Required work: Reproduce exactly the lines of the material beneath, from the line that contains "The height and width of the screenshot is (611, 660)." to the line that contains "This screenshot has width=700, height=600.", both included, and no other lines.

Material for the task:
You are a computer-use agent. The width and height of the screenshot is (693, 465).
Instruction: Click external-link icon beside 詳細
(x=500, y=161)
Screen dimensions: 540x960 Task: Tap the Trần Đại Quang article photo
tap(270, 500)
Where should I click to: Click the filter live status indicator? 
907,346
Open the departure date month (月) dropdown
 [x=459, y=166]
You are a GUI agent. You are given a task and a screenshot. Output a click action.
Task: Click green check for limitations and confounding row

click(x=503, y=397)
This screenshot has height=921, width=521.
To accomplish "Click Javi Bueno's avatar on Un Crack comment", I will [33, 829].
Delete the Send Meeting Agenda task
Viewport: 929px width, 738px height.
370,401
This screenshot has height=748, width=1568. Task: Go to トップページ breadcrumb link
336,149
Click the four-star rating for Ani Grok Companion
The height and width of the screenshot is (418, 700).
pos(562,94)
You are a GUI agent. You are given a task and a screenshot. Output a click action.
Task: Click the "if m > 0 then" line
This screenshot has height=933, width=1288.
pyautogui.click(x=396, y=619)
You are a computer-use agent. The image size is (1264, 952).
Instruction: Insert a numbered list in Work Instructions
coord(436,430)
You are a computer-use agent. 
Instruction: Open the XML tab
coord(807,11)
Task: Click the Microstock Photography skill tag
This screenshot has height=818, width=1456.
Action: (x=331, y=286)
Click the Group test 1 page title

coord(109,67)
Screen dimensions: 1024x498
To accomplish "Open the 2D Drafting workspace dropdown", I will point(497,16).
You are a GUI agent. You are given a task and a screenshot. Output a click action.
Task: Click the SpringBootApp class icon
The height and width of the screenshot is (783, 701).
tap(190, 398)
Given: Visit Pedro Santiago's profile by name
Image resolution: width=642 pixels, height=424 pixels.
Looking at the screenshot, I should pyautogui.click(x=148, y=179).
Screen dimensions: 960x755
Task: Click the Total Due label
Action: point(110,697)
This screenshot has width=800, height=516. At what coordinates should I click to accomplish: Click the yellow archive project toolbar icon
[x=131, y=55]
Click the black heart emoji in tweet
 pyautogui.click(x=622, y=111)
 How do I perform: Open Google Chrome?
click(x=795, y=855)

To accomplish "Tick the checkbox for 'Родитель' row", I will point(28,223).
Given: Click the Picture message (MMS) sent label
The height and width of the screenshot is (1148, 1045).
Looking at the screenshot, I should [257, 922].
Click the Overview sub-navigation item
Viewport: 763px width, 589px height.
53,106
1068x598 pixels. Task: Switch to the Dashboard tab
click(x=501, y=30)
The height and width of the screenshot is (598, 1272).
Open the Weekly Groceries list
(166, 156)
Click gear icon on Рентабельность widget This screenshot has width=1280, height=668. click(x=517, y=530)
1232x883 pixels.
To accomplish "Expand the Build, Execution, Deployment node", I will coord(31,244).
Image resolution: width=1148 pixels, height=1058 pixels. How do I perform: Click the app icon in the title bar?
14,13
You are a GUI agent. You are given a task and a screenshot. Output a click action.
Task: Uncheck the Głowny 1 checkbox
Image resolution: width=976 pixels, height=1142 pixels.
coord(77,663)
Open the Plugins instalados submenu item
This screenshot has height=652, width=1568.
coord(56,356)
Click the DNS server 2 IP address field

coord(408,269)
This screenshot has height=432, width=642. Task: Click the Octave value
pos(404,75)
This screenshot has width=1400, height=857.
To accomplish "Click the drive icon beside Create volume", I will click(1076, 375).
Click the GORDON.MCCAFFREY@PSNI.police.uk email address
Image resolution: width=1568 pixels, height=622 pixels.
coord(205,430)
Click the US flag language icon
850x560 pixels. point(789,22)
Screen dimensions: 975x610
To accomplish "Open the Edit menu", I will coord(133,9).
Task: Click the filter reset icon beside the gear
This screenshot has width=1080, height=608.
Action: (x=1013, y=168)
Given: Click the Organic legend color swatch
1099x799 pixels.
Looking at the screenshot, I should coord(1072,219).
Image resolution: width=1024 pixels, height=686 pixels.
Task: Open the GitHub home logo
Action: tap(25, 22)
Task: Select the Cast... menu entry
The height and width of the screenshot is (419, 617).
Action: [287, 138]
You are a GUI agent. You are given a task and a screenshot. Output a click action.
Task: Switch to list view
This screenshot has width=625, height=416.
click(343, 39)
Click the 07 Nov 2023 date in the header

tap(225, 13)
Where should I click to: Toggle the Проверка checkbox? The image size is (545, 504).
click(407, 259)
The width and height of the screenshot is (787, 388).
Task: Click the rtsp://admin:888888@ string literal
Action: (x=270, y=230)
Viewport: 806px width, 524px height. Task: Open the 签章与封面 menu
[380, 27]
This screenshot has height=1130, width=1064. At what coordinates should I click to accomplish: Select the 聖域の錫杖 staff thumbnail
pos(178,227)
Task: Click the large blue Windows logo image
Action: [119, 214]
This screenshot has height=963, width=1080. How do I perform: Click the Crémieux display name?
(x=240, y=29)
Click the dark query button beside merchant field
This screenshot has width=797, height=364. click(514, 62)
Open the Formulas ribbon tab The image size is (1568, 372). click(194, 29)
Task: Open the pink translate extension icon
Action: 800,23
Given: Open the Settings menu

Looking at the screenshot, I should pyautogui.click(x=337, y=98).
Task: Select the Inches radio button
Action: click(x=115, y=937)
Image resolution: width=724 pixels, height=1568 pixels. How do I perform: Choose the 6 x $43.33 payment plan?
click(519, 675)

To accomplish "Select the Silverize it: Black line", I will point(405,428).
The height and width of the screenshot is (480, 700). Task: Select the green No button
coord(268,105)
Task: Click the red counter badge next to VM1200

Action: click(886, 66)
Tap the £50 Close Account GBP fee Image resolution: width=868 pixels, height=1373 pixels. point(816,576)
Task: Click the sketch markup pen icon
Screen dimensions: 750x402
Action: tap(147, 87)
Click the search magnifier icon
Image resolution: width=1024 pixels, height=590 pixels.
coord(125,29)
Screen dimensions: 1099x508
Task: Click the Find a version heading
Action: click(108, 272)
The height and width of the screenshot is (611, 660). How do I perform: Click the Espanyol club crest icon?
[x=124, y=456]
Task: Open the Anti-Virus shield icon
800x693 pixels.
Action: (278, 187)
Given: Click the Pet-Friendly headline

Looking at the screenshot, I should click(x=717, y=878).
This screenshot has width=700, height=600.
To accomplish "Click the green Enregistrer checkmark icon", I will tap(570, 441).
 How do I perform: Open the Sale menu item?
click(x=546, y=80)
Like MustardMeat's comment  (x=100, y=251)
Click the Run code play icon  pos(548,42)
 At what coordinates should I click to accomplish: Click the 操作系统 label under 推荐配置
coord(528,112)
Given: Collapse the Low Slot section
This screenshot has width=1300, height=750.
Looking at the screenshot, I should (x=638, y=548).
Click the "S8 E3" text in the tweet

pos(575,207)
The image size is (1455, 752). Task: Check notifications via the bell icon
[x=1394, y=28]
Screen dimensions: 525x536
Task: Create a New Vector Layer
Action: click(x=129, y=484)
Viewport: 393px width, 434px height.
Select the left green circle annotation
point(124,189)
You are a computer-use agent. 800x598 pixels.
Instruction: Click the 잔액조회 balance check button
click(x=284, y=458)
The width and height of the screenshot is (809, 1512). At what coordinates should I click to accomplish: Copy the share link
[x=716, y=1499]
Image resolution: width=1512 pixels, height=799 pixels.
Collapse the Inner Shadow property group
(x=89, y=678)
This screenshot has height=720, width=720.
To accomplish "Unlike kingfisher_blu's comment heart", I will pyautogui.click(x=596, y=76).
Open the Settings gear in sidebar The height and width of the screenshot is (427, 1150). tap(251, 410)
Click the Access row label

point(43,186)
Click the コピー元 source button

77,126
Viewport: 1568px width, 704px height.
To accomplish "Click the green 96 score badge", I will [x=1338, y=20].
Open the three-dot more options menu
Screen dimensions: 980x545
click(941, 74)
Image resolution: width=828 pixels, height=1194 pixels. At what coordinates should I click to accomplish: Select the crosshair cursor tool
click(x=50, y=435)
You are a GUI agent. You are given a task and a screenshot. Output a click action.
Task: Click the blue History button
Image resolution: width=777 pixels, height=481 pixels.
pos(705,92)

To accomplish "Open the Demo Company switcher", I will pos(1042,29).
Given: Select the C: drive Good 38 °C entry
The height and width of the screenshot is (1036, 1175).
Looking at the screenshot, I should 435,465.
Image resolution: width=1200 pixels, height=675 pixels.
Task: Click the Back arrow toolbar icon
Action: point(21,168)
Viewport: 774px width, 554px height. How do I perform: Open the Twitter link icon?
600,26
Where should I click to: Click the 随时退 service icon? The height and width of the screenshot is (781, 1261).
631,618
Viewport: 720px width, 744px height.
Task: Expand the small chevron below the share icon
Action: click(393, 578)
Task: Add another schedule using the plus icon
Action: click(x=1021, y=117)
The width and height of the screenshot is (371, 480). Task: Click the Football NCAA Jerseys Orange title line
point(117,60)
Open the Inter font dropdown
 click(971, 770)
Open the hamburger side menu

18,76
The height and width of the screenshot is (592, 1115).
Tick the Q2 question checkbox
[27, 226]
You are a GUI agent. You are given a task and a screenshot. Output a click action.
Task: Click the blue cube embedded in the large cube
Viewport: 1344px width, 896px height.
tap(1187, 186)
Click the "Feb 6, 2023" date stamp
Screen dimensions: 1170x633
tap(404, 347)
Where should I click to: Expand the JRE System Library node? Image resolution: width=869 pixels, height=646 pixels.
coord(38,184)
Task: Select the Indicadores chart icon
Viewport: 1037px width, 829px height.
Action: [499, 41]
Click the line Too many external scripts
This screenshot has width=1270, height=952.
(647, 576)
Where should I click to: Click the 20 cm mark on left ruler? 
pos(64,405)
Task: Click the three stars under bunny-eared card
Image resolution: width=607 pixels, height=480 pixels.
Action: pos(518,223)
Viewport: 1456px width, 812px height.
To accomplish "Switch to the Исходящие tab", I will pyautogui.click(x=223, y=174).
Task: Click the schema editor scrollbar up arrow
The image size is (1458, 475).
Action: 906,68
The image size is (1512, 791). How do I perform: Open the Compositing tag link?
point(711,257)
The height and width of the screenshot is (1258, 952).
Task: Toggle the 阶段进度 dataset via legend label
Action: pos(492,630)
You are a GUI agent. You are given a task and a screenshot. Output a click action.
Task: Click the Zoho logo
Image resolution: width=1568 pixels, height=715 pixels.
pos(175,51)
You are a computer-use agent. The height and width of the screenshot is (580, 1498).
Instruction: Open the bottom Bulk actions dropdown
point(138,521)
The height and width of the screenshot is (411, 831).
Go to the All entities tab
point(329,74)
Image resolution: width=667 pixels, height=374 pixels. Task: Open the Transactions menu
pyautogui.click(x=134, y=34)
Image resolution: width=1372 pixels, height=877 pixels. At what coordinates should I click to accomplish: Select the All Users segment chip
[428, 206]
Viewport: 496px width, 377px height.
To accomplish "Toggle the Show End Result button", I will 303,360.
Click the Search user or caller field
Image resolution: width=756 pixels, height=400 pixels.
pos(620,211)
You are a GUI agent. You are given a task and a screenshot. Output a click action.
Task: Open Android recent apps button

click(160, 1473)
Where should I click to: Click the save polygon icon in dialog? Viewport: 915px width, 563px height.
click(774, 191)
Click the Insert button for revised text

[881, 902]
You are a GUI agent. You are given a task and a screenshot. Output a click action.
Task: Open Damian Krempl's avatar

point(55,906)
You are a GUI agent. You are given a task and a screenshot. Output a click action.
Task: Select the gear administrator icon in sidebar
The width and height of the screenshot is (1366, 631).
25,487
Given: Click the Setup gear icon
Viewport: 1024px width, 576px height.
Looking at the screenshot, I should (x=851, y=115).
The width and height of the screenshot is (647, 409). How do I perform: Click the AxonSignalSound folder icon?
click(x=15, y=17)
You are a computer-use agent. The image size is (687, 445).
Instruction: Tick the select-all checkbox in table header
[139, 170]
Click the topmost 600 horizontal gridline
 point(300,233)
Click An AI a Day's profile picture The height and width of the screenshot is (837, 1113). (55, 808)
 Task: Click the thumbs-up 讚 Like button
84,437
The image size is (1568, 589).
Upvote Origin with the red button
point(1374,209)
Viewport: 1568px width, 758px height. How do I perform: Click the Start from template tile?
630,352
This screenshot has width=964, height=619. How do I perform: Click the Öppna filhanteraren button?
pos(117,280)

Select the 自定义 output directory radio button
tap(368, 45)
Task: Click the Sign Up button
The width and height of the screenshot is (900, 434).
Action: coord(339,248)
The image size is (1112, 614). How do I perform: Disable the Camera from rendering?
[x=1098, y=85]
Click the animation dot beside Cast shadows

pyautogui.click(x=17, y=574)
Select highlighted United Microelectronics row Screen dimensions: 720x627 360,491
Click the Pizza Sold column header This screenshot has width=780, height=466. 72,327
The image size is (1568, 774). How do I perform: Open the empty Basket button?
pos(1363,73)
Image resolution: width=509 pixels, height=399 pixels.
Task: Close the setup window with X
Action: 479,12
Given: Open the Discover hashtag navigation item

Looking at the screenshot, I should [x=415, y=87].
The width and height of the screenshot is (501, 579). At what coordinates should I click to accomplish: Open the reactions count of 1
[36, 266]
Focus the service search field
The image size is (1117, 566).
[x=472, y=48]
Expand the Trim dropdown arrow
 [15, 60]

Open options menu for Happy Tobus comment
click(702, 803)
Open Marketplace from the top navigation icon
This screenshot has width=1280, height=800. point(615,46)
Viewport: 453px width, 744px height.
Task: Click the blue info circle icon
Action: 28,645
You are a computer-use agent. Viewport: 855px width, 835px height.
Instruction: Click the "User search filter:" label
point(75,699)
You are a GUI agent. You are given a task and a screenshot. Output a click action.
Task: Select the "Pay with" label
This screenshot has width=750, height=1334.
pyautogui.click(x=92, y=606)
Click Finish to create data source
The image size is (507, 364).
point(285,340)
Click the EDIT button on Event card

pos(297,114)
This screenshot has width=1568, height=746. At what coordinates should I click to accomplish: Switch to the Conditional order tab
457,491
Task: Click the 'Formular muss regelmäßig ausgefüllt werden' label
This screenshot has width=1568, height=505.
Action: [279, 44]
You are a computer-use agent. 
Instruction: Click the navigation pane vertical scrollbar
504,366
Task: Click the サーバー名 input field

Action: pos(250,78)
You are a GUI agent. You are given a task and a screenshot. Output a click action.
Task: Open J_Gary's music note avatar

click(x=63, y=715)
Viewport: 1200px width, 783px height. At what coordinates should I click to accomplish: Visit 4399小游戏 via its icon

Answer to this exercise:
The height and width of the screenshot is (611, 660). How do I perform: Click the Espanyol club crest icon?
[x=124, y=456]
Task: Open the Anti-Virus shield icon
800x693 pixels.
Action: (278, 187)
Given: Click the Pet-Friendly headline

Looking at the screenshot, I should click(x=717, y=878).
This screenshot has width=700, height=600.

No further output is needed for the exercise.